#### EXERCISE DETAILS:
Show every line below where "help" appears.

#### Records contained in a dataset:
"""
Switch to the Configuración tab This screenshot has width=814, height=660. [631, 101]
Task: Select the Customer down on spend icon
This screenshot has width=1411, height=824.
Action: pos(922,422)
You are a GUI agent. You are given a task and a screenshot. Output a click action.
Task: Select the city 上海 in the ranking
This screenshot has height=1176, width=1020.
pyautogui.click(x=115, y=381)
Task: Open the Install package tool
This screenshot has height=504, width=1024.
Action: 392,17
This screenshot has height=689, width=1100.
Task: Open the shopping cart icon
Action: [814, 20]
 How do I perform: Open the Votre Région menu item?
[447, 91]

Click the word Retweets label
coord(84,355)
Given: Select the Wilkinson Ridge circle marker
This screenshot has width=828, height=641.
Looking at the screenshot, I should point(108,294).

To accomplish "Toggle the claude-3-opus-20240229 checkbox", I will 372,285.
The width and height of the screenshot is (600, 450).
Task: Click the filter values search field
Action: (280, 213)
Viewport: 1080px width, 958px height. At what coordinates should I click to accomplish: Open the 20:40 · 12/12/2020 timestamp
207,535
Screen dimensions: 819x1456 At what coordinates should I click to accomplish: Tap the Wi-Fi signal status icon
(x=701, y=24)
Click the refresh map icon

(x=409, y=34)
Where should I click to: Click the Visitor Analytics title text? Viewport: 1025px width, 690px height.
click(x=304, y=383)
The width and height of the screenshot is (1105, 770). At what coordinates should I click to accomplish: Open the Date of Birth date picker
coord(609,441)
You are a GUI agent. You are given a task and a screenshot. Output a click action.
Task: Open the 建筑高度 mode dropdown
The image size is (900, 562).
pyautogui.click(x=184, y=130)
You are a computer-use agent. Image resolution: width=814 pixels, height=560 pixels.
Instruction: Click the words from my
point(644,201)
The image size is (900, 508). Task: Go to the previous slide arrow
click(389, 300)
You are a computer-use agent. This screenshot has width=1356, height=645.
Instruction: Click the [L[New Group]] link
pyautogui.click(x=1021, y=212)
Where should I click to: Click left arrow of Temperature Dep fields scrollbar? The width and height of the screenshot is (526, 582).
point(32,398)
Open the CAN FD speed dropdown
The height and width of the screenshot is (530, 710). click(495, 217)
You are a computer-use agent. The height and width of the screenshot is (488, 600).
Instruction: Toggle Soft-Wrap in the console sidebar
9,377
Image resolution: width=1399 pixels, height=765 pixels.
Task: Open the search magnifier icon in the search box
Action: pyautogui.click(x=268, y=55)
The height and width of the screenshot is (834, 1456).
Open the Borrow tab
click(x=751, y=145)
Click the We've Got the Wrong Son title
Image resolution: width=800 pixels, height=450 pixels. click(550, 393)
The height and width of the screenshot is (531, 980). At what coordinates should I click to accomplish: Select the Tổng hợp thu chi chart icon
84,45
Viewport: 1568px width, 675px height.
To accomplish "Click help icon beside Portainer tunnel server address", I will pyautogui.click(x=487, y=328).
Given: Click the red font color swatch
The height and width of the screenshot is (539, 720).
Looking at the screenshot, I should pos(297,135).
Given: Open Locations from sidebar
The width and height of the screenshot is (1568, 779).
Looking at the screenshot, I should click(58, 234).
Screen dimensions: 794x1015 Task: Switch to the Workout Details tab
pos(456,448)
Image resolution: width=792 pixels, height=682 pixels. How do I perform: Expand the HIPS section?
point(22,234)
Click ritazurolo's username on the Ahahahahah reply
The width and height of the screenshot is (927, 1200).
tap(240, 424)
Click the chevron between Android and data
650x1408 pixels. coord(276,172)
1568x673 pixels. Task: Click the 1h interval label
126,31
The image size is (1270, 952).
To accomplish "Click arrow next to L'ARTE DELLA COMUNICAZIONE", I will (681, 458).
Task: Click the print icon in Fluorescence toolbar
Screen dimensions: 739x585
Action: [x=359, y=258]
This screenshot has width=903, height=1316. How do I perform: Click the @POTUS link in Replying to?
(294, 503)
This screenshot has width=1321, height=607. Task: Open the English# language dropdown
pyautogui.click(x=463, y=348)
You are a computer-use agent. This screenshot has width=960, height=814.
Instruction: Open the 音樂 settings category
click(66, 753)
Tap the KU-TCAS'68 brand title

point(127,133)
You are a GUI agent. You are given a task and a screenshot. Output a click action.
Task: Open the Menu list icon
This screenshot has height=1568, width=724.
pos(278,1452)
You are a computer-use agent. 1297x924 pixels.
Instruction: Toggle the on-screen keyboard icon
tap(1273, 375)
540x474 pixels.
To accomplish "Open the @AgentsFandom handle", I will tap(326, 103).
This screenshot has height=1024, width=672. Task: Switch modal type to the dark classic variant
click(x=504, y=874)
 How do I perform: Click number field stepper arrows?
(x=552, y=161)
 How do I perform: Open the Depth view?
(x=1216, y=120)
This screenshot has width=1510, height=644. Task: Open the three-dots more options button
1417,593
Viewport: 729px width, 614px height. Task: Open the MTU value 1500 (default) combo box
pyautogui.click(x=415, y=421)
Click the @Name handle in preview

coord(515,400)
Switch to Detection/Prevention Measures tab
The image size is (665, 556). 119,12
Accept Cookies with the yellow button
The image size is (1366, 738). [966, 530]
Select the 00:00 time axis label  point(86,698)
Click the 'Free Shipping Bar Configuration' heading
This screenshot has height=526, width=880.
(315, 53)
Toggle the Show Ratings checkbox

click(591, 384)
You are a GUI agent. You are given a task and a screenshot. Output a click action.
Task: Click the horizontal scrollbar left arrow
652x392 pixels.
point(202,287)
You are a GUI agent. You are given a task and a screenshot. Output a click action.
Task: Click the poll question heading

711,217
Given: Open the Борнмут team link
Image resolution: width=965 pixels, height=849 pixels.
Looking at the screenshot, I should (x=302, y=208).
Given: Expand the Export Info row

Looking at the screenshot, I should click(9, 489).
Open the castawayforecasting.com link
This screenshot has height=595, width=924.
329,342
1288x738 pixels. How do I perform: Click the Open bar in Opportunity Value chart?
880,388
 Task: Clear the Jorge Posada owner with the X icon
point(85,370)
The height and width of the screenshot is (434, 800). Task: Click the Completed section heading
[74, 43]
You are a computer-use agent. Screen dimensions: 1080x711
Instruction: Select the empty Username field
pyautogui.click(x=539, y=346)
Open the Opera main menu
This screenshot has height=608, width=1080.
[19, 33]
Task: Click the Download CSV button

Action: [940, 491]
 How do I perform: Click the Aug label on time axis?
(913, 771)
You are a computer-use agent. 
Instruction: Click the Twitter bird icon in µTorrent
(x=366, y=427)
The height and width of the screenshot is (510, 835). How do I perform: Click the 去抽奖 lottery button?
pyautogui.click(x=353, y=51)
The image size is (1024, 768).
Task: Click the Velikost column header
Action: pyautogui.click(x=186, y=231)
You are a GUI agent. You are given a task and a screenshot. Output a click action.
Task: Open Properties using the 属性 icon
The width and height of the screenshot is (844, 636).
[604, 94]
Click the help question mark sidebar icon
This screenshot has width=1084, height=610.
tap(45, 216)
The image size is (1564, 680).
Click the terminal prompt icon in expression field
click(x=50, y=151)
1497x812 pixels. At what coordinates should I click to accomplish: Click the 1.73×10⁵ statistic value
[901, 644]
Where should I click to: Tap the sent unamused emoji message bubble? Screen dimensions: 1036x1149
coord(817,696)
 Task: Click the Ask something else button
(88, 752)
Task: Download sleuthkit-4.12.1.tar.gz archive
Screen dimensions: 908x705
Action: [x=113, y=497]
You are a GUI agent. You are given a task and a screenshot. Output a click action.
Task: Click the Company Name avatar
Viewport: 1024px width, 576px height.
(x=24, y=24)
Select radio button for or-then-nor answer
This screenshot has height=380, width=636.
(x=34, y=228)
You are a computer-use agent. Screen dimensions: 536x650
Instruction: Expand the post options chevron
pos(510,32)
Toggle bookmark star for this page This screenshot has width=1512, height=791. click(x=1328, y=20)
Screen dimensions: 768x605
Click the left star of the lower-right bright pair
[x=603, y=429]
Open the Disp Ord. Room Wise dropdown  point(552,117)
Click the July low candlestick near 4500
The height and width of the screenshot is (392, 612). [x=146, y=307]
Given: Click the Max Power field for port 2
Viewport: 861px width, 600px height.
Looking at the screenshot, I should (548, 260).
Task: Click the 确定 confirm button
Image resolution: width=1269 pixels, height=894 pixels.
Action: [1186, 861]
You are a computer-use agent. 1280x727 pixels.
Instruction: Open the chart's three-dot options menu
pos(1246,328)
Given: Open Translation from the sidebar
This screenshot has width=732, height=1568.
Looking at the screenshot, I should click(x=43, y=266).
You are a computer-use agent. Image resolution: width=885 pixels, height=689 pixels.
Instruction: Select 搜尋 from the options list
"""
#### SOLUTION TO THE PROBLEM:
To accomplish "Click help icon beside Portainer tunnel server address", I will pyautogui.click(x=487, y=328).
Click the help question mark sidebar icon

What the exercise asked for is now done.